Angela Bryant, The Complete Guide to Property Investing Success
Angela has been investing in property for over 20 years, since 1995, with her husband Dave. They have grown a portfolio of 100 properties, but are now selling some of these due to the Government’s planned tax changes.
“Well I wouldn’t exactly call that The Truth, The Whole Truth and Nothing But the Truth! So help me god!!”
“Perhaps we ought to mention that some highly leveraged landlords are facing bankruptcy with the government’s tax changes and there’s nothing they can do about it.”
“We could also mention that some higher rate tax payer landlords are being forced to sell properties due to the government’s tax changes and in the process, making the poorest members of society homeless. People who have no hope of ever buying; and with a shrinking rental market – because many landlords ARE selling – they are ending up increasingly in hostels and now that those are full, in B&Bs.”
“Should we mention that many landlords are being forced to jump through many ridiculous hoops and go to a lot of unnecessary expense in the potentially vein hope of sheltering what properties we can in limited companies (only viable for low value, no capital gains properties)?”
“We should also note that even if the figures appear to work for you now using one of the buy to let tax change calculators – you need to consider what happens when interest rates rise with the new tax changes. Survive that!”

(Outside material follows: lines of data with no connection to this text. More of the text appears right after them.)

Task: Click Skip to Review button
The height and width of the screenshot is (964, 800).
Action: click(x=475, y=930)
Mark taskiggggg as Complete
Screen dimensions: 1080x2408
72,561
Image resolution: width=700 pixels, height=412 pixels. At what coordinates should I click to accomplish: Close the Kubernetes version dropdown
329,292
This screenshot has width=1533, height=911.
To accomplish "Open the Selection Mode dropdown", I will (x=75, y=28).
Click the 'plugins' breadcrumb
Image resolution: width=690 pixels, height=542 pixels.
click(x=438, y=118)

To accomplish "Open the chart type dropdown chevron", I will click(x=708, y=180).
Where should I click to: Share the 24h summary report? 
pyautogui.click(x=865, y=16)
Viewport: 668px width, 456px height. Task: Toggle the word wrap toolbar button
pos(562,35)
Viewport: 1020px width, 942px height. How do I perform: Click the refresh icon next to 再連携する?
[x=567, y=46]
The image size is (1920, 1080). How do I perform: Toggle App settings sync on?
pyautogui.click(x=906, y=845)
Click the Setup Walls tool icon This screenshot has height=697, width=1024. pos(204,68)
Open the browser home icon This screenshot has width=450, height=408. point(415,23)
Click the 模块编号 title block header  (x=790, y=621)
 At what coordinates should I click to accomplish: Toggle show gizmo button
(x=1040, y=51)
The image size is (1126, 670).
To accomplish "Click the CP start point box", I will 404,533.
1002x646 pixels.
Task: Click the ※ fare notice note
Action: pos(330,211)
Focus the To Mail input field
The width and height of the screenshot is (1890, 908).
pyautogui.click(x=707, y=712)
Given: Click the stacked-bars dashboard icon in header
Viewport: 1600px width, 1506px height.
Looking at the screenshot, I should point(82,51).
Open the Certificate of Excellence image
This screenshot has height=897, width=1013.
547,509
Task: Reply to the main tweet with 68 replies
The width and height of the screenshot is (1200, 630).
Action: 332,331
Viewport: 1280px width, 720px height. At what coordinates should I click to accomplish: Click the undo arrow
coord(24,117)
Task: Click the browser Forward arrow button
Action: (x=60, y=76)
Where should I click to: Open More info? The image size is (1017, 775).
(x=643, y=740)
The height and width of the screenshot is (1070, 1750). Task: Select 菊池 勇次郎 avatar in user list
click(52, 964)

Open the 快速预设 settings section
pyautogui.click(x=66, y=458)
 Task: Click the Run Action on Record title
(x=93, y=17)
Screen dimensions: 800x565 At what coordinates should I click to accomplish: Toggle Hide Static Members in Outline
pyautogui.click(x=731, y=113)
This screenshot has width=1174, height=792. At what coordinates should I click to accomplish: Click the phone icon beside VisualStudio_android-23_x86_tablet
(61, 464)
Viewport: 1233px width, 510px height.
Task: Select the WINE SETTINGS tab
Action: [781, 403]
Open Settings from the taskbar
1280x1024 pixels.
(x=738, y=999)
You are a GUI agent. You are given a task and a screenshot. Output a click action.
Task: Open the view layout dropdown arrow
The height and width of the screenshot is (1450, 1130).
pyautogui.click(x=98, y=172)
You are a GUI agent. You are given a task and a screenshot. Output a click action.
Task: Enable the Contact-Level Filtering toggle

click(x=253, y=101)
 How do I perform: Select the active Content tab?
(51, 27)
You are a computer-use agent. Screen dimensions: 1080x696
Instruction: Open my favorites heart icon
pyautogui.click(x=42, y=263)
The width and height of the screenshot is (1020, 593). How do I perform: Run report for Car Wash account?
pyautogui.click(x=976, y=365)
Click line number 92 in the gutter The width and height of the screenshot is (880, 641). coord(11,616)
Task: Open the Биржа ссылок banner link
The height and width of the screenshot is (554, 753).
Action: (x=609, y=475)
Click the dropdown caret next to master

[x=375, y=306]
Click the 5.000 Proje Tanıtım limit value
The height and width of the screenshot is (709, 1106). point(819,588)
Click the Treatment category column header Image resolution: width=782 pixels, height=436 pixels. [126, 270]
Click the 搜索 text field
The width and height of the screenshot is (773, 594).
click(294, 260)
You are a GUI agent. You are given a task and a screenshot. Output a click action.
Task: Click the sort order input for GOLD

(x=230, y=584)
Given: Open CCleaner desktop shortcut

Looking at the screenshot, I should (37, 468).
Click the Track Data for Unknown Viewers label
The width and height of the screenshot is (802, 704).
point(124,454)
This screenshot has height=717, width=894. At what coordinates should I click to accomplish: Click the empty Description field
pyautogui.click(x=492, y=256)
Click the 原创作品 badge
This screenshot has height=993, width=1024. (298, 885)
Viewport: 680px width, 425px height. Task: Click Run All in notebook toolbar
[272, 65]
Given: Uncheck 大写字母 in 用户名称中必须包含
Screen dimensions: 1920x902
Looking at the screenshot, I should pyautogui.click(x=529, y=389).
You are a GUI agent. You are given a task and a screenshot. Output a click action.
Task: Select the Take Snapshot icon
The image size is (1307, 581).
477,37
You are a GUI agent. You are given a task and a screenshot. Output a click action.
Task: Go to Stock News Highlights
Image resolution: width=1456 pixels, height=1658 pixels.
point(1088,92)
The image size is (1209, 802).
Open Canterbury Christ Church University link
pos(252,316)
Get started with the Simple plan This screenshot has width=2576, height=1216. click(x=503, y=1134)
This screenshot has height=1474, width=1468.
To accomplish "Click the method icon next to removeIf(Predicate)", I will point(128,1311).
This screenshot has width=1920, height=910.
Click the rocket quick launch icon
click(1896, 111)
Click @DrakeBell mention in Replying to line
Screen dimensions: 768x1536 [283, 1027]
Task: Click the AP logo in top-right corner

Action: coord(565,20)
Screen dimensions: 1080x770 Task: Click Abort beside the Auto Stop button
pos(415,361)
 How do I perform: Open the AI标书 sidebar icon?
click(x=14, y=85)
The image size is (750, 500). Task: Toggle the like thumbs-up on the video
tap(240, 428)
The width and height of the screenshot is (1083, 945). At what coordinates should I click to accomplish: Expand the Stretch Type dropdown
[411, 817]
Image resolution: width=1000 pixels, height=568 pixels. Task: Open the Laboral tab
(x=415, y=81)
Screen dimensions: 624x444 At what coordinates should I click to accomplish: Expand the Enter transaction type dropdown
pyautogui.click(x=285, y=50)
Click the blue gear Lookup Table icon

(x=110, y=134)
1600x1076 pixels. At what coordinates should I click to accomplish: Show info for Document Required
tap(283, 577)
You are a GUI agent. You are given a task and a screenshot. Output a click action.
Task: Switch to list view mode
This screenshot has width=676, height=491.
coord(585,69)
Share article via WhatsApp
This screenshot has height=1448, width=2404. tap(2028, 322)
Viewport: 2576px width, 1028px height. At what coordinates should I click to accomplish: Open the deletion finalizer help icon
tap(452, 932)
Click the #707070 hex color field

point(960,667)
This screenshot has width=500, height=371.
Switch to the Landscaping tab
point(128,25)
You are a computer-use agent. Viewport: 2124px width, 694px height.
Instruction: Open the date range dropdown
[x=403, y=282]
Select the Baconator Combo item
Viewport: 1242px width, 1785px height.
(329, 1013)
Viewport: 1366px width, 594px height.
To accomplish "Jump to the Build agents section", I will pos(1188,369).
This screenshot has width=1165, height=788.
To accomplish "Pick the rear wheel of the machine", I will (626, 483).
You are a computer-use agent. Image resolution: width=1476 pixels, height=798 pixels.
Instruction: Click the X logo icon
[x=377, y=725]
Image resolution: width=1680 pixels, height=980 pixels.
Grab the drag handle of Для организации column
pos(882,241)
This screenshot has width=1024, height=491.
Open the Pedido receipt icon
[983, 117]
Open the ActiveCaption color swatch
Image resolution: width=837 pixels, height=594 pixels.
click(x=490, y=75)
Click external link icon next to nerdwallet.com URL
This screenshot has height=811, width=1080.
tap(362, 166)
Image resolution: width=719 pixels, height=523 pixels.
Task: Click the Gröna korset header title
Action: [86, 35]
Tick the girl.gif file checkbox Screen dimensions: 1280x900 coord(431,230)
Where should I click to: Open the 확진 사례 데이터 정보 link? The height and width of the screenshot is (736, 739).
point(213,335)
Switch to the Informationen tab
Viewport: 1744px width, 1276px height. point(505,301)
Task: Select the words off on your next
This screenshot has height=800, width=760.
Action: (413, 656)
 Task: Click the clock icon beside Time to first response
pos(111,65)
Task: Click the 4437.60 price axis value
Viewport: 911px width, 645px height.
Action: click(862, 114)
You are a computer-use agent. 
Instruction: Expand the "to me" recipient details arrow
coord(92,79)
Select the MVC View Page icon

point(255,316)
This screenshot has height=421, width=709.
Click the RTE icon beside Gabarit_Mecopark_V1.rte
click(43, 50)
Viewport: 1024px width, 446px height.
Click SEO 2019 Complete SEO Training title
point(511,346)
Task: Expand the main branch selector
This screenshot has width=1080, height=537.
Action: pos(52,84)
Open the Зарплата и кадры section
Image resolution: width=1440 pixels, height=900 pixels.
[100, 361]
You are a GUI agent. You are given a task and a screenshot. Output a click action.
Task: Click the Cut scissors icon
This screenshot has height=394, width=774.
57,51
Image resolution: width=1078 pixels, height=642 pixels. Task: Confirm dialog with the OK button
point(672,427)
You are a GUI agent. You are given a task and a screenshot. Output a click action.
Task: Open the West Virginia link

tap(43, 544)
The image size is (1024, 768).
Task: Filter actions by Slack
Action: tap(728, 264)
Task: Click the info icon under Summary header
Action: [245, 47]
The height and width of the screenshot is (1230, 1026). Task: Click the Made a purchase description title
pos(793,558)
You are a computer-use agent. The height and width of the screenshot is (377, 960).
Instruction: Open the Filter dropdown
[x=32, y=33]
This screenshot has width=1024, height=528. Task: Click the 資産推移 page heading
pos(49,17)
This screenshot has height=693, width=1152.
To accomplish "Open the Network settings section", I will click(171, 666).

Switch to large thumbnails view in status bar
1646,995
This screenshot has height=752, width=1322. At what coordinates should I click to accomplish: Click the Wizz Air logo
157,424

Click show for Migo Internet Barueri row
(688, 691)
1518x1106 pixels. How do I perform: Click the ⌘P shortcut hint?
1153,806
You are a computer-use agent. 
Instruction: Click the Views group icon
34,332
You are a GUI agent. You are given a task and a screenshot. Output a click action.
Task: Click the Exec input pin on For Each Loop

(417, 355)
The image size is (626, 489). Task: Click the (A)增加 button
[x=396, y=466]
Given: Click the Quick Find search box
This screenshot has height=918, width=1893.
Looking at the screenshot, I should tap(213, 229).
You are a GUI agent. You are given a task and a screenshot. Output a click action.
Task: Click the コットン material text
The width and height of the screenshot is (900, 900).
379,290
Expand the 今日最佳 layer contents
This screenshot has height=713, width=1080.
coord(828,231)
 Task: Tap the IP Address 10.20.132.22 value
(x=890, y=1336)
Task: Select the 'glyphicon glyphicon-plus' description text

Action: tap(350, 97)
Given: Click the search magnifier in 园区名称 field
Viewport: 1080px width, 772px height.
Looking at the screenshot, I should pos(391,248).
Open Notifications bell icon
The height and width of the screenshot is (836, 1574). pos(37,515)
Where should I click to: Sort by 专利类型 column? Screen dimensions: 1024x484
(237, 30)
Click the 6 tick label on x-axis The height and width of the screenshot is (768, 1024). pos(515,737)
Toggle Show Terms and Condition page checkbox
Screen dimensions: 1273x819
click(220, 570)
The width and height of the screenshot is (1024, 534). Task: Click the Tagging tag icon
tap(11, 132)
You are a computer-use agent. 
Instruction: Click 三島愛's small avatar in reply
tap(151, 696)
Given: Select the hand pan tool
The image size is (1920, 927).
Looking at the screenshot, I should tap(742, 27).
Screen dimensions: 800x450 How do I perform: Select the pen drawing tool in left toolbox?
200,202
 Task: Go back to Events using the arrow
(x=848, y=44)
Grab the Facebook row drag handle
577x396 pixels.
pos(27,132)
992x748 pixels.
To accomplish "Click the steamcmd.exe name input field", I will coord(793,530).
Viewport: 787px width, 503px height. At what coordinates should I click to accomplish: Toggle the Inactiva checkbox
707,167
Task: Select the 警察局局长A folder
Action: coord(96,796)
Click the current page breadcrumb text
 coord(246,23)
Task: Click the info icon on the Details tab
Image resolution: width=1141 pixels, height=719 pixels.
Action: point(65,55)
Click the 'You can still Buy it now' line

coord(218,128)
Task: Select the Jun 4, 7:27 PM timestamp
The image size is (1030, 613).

“And none of us have mentioned that since we now know the government has got it in for small landlords, who knows what bullets they’ll fire at us next! Easily, they could withdraw any allowance of mortgage interest as an expense. They also seem to have an unlimited ability to make up more anti-landlord regulations that make our lives difficult.”
“Yes folks, buy to let is wonderful in 2016. Come on in.. if you want to buy property – the more aware landlords are selling in droves!”
“I do understand that most commentators want to be positive and I like to think I’m usually a positive person too. It does worry me though when as a collective, us landlords appear publicly to give out messages of almost defiant positivity in light of the battering by government that we’re receiving.”
“I feel that sometimes expressing our despair, anger and disbelief at what a mess this government are trying to make of the PRS is no bad thing. We need to get the message across that this is hurting, not only us but tenants, not to mention other trades and professionals that support the PRS. Please stop bashing landlords, George Osborne!! Because unless as I hope to God, the planned tax changes get repealed, I really believe this doesn’t end well not just for us, but for society as a whole.”